What he doesn’t mention even once is that he could be SINGLE and do all this without risking a family getting hurt. If being a pretty boy and having a plethora of women is so important to him, he can leave his marriage and be free to pursue that life.

He also starts it out by saying “By day, I’m a loving husband and father. By night, I’m out there with different women, having the experience of a lifetime.”

I understand that there is this male fantasy put out there, kind of the Playboy lifestyle, of loads of super attractive women. But I’m sorry, I don’t completely buy it. He’s having the experience of a lifetime? He’s just having sex with a bunch of different women. Is that REALLY that magical? Sex is great. But after the first 20 secret partners, is it really the experience of a lifetime worth blowing your life up over? (Assuming that he has a healthy sex life with his wife- not to say a bad sex life excuses cheating, but if he has none at home at all, I could see why making his way through the Playboy calendar would be exciting, still not ok)
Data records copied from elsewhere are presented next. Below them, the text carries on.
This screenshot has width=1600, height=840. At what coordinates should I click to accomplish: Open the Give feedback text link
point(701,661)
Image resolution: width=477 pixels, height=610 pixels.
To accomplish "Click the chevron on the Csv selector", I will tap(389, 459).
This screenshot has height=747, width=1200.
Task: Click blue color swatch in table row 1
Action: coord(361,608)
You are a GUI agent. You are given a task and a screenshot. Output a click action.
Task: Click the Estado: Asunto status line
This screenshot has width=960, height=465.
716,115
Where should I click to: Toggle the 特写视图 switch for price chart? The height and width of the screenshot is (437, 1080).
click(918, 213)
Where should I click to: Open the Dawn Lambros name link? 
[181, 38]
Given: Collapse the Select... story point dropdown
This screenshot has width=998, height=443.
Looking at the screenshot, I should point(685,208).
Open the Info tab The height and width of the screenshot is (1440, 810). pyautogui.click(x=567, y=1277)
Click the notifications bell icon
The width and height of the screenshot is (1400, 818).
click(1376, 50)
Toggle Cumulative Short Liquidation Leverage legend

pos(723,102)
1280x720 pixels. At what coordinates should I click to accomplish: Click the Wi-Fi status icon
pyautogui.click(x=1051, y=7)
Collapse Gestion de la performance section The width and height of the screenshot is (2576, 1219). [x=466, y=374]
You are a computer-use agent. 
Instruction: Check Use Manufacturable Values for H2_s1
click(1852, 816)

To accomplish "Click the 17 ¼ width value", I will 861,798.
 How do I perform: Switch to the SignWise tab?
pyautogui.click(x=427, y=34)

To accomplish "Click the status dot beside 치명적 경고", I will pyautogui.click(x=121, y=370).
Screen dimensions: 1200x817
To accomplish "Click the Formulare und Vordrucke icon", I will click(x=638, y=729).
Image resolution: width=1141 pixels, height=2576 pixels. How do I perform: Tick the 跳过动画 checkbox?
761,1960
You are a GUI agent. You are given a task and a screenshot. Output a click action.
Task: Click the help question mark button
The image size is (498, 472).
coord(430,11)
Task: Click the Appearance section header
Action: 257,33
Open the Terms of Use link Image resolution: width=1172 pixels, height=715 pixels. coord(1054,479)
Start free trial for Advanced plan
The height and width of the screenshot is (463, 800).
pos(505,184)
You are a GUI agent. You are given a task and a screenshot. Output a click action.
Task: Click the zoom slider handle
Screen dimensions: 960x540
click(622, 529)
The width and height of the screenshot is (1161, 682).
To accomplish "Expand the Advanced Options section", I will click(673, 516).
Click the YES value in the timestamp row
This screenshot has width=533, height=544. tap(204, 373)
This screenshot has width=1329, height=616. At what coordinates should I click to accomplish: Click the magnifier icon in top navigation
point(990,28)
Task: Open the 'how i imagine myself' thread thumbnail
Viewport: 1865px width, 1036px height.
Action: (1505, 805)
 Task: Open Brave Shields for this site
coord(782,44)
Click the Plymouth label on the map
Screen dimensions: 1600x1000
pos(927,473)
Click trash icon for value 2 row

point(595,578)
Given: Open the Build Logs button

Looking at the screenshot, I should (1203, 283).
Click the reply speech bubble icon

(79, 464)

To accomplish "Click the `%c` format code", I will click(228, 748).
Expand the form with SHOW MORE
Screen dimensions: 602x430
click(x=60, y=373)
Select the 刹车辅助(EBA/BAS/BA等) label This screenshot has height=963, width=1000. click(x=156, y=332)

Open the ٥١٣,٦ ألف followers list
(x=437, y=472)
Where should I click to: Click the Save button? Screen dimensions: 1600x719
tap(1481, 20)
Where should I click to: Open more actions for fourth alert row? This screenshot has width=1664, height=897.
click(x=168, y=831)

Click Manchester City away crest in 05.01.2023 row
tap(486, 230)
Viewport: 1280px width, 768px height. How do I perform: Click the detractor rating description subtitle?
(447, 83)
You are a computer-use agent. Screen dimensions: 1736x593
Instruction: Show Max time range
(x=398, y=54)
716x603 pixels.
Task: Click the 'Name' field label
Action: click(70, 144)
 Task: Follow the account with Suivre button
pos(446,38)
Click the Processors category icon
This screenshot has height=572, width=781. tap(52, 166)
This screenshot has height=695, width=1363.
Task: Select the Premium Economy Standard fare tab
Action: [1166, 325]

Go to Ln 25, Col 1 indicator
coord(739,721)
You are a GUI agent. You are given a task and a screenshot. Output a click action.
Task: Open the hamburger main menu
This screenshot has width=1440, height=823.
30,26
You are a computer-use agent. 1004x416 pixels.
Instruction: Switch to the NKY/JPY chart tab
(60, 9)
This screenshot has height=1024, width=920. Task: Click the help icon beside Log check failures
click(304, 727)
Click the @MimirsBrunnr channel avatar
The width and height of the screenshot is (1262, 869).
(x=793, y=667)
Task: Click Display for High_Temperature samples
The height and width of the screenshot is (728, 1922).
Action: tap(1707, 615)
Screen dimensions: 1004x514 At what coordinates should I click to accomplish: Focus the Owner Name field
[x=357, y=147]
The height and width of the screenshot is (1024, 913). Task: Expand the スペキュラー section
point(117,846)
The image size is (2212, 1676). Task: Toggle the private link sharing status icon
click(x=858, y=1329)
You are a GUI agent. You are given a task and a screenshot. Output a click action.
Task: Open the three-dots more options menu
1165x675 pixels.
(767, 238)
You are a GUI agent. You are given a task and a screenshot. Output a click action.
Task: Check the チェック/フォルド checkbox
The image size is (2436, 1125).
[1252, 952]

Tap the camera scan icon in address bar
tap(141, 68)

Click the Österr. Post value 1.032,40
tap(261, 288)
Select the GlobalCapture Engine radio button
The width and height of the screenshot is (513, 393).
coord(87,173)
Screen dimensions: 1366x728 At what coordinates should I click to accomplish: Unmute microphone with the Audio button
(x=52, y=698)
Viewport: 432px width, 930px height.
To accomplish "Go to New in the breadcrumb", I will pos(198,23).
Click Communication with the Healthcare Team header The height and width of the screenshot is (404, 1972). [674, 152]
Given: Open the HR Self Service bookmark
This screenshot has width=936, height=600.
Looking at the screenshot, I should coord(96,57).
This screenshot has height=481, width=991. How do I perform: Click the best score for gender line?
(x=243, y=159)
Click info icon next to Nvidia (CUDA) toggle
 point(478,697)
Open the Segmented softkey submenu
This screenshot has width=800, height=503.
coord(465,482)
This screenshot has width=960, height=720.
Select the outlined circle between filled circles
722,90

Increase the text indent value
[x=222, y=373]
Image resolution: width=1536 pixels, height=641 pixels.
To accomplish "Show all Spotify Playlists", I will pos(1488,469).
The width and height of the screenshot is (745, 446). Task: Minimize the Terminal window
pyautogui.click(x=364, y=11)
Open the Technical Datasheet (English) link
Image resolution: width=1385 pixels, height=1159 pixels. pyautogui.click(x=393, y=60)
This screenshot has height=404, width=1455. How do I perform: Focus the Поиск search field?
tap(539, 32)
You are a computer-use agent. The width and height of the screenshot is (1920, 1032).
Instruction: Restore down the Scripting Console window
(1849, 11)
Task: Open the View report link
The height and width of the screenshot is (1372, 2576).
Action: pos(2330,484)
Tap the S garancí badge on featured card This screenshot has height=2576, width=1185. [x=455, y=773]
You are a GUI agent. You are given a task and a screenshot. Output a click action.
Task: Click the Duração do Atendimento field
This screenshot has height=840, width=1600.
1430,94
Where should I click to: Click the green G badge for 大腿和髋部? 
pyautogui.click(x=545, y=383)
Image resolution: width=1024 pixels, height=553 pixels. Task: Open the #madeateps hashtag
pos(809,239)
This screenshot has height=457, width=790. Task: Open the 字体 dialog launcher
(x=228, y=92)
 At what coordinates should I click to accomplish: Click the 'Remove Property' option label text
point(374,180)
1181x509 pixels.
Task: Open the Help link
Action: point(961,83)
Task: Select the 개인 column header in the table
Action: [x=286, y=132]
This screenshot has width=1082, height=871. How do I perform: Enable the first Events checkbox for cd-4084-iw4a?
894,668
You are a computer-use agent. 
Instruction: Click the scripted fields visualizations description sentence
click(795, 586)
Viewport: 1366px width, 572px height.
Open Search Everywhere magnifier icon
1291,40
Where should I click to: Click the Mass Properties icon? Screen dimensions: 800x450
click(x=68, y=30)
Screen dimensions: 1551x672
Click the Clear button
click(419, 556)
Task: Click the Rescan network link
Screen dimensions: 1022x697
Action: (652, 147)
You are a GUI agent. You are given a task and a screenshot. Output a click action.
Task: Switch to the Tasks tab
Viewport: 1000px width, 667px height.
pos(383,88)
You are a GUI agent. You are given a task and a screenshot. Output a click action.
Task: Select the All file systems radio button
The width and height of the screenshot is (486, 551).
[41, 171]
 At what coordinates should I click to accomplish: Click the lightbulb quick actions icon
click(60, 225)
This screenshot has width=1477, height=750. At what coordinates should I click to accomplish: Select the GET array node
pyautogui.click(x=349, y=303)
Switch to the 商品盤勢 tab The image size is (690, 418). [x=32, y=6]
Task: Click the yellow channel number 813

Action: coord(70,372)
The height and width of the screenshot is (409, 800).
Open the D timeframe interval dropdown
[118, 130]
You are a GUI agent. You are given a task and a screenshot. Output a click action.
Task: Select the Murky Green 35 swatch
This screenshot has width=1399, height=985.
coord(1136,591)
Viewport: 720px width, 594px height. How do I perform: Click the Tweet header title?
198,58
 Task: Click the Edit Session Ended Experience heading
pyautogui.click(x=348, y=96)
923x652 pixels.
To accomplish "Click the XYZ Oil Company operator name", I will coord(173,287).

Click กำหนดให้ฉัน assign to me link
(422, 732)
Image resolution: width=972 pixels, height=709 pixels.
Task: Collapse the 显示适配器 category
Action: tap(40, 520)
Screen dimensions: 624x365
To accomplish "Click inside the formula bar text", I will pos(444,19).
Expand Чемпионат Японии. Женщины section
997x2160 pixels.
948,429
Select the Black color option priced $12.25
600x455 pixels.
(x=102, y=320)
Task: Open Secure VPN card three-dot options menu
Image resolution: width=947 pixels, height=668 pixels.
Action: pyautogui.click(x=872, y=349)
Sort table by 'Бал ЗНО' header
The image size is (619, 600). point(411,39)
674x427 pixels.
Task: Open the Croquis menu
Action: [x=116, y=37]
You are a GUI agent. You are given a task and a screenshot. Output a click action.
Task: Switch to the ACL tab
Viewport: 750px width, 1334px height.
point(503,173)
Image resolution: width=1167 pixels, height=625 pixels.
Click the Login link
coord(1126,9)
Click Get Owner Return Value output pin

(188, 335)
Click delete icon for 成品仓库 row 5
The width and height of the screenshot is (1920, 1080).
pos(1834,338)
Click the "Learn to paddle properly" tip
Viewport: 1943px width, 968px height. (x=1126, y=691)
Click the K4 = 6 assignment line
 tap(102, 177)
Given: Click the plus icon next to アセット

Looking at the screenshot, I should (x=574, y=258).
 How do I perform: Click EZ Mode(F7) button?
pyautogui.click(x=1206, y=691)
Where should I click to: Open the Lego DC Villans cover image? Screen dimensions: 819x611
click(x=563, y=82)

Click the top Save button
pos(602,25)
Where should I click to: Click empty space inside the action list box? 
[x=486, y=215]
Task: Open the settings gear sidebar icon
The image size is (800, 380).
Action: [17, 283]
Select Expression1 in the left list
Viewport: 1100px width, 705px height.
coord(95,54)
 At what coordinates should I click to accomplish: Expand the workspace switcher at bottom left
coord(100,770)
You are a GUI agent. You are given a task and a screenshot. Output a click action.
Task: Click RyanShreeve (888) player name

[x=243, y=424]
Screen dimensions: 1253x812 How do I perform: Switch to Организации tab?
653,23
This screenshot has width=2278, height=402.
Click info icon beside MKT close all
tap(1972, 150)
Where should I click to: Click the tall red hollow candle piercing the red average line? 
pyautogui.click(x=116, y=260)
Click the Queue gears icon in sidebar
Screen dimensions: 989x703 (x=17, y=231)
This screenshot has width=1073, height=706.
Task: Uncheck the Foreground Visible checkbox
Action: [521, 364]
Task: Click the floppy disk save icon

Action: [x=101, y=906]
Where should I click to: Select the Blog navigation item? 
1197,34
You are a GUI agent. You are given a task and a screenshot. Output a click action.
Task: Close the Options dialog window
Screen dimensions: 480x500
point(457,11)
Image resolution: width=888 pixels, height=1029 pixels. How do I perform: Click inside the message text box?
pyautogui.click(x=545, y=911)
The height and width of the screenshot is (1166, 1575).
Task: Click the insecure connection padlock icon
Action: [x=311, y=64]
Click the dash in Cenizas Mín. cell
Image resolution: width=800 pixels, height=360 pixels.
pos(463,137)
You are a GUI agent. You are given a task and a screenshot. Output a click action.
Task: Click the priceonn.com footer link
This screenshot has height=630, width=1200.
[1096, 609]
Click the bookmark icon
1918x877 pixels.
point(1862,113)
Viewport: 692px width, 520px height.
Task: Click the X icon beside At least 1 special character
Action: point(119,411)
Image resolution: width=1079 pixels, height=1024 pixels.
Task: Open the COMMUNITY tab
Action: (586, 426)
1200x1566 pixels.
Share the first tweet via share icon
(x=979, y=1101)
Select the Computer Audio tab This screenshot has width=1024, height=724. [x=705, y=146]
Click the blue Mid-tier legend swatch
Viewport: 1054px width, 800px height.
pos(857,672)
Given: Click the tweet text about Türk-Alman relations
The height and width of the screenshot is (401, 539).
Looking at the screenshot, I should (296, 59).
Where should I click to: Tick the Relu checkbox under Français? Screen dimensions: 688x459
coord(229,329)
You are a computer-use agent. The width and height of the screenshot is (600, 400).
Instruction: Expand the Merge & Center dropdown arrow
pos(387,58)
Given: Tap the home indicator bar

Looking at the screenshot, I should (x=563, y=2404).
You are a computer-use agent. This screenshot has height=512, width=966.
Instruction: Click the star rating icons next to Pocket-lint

This was one of the most infuriating reads I’ve ever slogged through. Thank god for the UBT.

christineforme
christineforme
1 month ago

I guarantee his wife is harmed even if she does not “know.” Nobody that self-centered is being emotionally in tune with their family life. For example, the wife is not likely to be successful when initiating sex. That happened to me, it was the biggest clue, besides the ED which eventually catches up with these sociopaths.